Pakkhus
Finland may be the land of a thousand lakes, but Norway is the land of a zillion festivals. Film, theatre and music of every denomination abound - there's even a seafood festival and a grandmother festival. Festival culture is the revenge of the little cities - now you have to actually visit them - and the new Momentum festival of contemporary art in the small and smelly industrial city of Moss is a case in point. This year the main exhibition - named Pakkhus after the empty factory that housed it - chose to zero in on the new Scandinavian art scene in the good-spirited and slightly unfocused way that befits a festival. No big theories were offered from the all-Scandinavian curatorial team, but then to claim innocence of what's happening is synonymous with Nordic romanticism. Yet certain trends did seem to surface.
It was a fine moment, for example, for Scandinavian design. In the first place, the somewhat unfortunately named 'Elephant Prize' for best work was given to the Danish artist collective N55, whose highly functional work for healthier and more democratic living seems to fit straight into the design category. Did the judges buy the package? Or did they get the joke? Was there a joke? With N55 it's hard to know. Their pieces are certainly very attractive, as if designed to mainline into the consumer vein of the 90s person. There's a sleek stainless-steel hydroponic unit for growing vegetables in your own apartment. It shines, it works, and emits a fluorescent light to match your trainers. There's a fridge-like stainless steel structure that is actually an air-purifier (but you'd want it even if it did no more than store your socks). There's a chair that moves like a continuation of your spine, and a system of lightweight steel units with which to build dwellings that need little heating or maintenance. However, all this eco-slickness is framed by a neo-Concep-tualist piece of art theory, based on a merciless step-by-step logic of the kind that can easily lead to stupid or dangerous conclusions. As airy and democratically multi-purpose as the designs, the initial thesis is: to talk about art one has to talk about 'persons and their meaningful behaviour with other persons and things in concrete situations'.
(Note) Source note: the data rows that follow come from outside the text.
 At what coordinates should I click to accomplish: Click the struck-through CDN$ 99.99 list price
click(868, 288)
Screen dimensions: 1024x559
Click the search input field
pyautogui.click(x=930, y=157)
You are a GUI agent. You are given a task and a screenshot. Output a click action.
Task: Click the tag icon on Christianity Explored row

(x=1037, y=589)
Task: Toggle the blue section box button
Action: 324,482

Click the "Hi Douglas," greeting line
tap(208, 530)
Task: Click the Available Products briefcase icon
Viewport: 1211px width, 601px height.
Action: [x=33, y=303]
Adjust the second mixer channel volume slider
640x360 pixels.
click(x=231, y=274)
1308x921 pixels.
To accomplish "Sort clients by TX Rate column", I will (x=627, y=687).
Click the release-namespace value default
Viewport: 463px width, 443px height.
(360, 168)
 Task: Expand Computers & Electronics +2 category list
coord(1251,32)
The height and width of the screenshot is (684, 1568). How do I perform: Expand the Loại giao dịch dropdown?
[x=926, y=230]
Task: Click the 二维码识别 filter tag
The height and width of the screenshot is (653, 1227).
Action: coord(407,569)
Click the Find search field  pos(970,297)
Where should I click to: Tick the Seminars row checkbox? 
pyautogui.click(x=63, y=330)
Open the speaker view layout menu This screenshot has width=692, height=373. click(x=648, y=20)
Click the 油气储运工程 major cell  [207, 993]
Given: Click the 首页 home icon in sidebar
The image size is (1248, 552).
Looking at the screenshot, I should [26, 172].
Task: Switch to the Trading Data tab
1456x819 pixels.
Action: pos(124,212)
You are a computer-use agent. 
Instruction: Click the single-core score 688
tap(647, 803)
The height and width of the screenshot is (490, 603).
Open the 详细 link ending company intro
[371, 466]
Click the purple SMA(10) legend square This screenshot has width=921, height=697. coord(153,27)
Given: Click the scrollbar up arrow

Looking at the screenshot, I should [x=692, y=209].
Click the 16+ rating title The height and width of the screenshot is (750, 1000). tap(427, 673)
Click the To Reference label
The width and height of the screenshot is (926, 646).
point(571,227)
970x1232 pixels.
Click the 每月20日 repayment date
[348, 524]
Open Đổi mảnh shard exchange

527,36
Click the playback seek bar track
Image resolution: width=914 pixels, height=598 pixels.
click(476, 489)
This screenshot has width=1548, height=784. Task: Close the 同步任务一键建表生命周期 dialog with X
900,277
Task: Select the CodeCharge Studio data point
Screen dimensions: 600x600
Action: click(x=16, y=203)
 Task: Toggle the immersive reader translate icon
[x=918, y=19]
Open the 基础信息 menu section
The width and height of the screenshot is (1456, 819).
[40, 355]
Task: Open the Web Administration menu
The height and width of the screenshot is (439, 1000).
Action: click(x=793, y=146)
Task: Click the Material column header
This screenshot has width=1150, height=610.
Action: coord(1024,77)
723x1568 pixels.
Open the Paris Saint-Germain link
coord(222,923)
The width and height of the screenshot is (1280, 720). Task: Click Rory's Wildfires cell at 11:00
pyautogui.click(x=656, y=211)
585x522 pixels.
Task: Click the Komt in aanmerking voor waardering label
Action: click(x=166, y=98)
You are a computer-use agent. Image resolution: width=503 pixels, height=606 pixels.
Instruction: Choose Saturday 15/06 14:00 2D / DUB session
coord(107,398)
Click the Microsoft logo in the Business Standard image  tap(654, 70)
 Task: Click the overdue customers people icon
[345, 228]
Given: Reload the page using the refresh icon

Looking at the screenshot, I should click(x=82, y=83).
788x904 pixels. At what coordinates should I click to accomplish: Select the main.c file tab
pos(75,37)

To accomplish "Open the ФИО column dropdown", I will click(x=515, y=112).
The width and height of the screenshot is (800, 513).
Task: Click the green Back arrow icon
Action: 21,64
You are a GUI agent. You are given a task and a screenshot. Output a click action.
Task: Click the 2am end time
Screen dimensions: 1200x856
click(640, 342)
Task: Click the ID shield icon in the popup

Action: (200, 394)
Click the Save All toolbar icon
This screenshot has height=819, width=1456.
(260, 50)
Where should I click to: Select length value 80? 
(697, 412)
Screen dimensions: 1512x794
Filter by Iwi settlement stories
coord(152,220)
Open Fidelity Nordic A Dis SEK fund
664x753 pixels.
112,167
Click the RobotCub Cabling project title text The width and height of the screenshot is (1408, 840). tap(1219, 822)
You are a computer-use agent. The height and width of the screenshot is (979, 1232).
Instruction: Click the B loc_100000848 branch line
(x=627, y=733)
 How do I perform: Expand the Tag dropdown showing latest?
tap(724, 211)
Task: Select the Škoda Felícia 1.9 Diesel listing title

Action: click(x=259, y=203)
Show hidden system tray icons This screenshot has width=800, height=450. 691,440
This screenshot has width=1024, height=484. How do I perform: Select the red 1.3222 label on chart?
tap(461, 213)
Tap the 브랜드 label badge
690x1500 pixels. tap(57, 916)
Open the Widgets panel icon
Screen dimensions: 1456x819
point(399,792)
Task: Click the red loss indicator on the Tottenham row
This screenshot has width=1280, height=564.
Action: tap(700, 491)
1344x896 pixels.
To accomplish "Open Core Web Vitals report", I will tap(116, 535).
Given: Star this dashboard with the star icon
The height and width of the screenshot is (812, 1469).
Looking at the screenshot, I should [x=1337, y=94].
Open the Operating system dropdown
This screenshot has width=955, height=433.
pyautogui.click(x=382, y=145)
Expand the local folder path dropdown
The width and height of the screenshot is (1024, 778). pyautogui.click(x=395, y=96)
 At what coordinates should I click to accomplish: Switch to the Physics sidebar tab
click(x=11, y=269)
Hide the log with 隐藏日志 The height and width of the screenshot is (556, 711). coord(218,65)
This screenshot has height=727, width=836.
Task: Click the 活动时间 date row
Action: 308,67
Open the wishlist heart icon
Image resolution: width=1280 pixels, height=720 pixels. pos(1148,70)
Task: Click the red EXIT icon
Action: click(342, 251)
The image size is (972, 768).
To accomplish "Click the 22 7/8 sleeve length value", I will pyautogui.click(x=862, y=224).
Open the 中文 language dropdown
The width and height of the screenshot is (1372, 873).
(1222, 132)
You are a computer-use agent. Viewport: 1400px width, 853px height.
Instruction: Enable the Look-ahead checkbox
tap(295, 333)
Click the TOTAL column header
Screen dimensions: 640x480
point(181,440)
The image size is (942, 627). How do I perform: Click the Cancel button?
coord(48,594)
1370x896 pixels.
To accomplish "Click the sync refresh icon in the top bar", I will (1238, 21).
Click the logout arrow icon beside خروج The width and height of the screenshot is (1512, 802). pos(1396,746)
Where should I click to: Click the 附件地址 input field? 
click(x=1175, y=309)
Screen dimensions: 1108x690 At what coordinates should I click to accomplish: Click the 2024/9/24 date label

If it's hard to believe in N55 as a new generation of Beuys-democrats minus the dust and the sticky substances, it is precisely because of the shimmer and gleam of their product, which in fact distances it from their stated purpose by miles. But this design hysteria picks up a theme that runs through a number of other works in the show. It's present in the sound-sculptures of Tommi Grönlund and Petteri Nisunen, who have specialised in concentrating and refining the feeling of redundant ecstasy evoked by the hums and vibrations of the most rational of technologies. In a somewhat different vein, the duo Elmgreen & Dragset designed two square, freestanding bar areas for the ground floor: one for normal public use, the other, as stylish as the first, turned inside-out. As in an inverted or hysterical economy, the flow of beer runs on the outside, while the paying public would have had to be trapped on the inside, had there been access. As usual, the inside is an inaccessible phantasm - all you get is surface. In Michael von Hausswolff's Thinner Bar (1998), more Minimalist stainless steel surfaces set the scene for self-service substance abuse of the most humiliating kind. Giving reality to the notion of being elegantly wasted, it was another case of strict design economy springing a leak.
Lars Nilsson epitomised the whole thing with his way-larger-than-life 444-lightbulb chandelier, suspended near floor level and madly heating up the surroundings. Entitled The Triumph of Style (1998), it wittily projected the uncomfortable Nietzscheanism of Riefenstahl's Triumph of the Will onto a design object whose will to (electrical) power made it grow out of all sensible proportion. But this, as Nilsson well knows, is precisely the uncanny vernacular of style: always 'a triumph', it leaps out of bounds, it outshines itself. And in a sense many of the works in this exhibition seem to brush an economical design heritage against the darker victories of style. Consider, as extreme examples, the camp attitude worn to a slow and painful death in the works of Stig Sjölund and Tobias Bernstrup respectively. Or the whiff of voyeurism and violence in the photographs of Annika von Hauswolff, who brings the stylistic mannerisms of Helmut Newton to scenes peopled with mundane female characters - a case of high-concept scenography meets everyday indeterminacy. What her photographs lack in gloss, they make up for through their particular sense of closure, their secretive refusal to communicate. On the rather less inspired side were the hostess-like frolicking of the all-girl Icelandic Love Corporation.
Such 'triumphs of style' in no way sum up the whole of the exhibition, but N55's shaky meanderings between raw stylistics and ingenue idealism seemed like its decisive moment.